- _Exercise inputs_
==========

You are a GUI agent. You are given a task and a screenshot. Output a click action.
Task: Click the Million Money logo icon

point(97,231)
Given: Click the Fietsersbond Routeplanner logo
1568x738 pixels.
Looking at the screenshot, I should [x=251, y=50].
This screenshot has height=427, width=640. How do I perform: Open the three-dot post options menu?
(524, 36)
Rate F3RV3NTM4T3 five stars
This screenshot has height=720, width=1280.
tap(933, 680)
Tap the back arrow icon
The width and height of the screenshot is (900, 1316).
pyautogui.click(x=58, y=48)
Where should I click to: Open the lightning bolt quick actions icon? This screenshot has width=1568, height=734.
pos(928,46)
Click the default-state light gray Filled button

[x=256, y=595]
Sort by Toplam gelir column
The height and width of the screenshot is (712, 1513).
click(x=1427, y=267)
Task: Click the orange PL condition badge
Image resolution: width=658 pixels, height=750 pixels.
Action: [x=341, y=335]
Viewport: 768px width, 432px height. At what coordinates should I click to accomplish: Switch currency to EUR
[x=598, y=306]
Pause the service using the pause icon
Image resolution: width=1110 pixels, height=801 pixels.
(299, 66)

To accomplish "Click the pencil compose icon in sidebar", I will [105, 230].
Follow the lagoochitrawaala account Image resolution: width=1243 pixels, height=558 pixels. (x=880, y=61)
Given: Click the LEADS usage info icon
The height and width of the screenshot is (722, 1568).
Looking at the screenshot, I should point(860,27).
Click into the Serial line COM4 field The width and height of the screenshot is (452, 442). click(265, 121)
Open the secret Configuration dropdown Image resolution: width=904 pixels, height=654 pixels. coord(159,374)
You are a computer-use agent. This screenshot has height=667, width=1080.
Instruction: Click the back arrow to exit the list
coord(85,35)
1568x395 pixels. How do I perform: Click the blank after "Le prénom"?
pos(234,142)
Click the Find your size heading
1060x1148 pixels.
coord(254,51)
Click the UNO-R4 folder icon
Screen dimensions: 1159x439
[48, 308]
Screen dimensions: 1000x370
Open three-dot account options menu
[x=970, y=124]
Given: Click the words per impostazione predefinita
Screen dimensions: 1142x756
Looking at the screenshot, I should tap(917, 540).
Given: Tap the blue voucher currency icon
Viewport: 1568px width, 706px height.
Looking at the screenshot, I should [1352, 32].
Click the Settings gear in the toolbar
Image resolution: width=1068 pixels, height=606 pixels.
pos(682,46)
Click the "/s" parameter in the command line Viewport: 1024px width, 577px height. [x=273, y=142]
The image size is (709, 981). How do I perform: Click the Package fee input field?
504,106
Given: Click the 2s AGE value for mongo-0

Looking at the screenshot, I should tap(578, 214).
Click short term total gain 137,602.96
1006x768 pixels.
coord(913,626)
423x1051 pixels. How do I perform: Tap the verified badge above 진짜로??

==========

- _What this task involves_
Only an exact copy of all the data will do as the answer.

- _Answer to this task_
You are a GUI agent. You are given a task and a screenshot. Output a click action.
Task: Click the Million Money logo icon

point(97,231)
Given: Click the Fietsersbond Routeplanner logo
1568x738 pixels.
Looking at the screenshot, I should [x=251, y=50].
This screenshot has height=427, width=640. How do I perform: Open the three-dot post options menu?
(524, 36)
Rate F3RV3NTM4T3 five stars
This screenshot has height=720, width=1280.
tap(933, 680)
Tap the back arrow icon
The width and height of the screenshot is (900, 1316).
pyautogui.click(x=58, y=48)
Where should I click to: Open the lightning bolt quick actions icon? This screenshot has width=1568, height=734.
pos(928,46)
Click the default-state light gray Filled button

[x=256, y=595]
Sort by Toplam gelir column
The height and width of the screenshot is (712, 1513).
click(x=1427, y=267)
Task: Click the orange PL condition badge
Image resolution: width=658 pixels, height=750 pixels.
Action: [x=341, y=335]
Viewport: 768px width, 432px height. At what coordinates should I click to accomplish: Switch currency to EUR
[x=598, y=306]
Pause the service using the pause icon
Image resolution: width=1110 pixels, height=801 pixels.
(299, 66)

To accomplish "Click the pencil compose icon in sidebar", I will [105, 230].
Follow the lagoochitrawaala account Image resolution: width=1243 pixels, height=558 pixels. (x=880, y=61)
Given: Click the LEADS usage info icon
The height and width of the screenshot is (722, 1568).
Looking at the screenshot, I should point(860,27).
Click into the Serial line COM4 field The width and height of the screenshot is (452, 442). click(265, 121)
Open the secret Configuration dropdown Image resolution: width=904 pixels, height=654 pixels. coord(159,374)
You are a computer-use agent. This screenshot has height=667, width=1080.
Instruction: Click the back arrow to exit the list
coord(85,35)
1568x395 pixels. How do I perform: Click the blank after "Le prénom"?
pos(234,142)
Click the Find your size heading
1060x1148 pixels.
coord(254,51)
Click the UNO-R4 folder icon
Screen dimensions: 1159x439
[48, 308]
Screen dimensions: 1000x370
Open three-dot account options menu
[x=970, y=124]
Given: Click the words per impostazione predefinita
Screen dimensions: 1142x756
Looking at the screenshot, I should tap(917, 540).
Given: Tap the blue voucher currency icon
Viewport: 1568px width, 706px height.
Looking at the screenshot, I should [1352, 32].
Click the Settings gear in the toolbar
Image resolution: width=1068 pixels, height=606 pixels.
pos(682,46)
Click the "/s" parameter in the command line Viewport: 1024px width, 577px height. [x=273, y=142]
The image size is (709, 981). How do I perform: Click the Package fee input field?
504,106
Given: Click the 2s AGE value for mongo-0

Looking at the screenshot, I should tap(578, 214).
Click short term total gain 137,602.96
1006x768 pixels.
coord(913,626)
423x1051 pixels. How do I perform: Tap the verified badge above 진짜로??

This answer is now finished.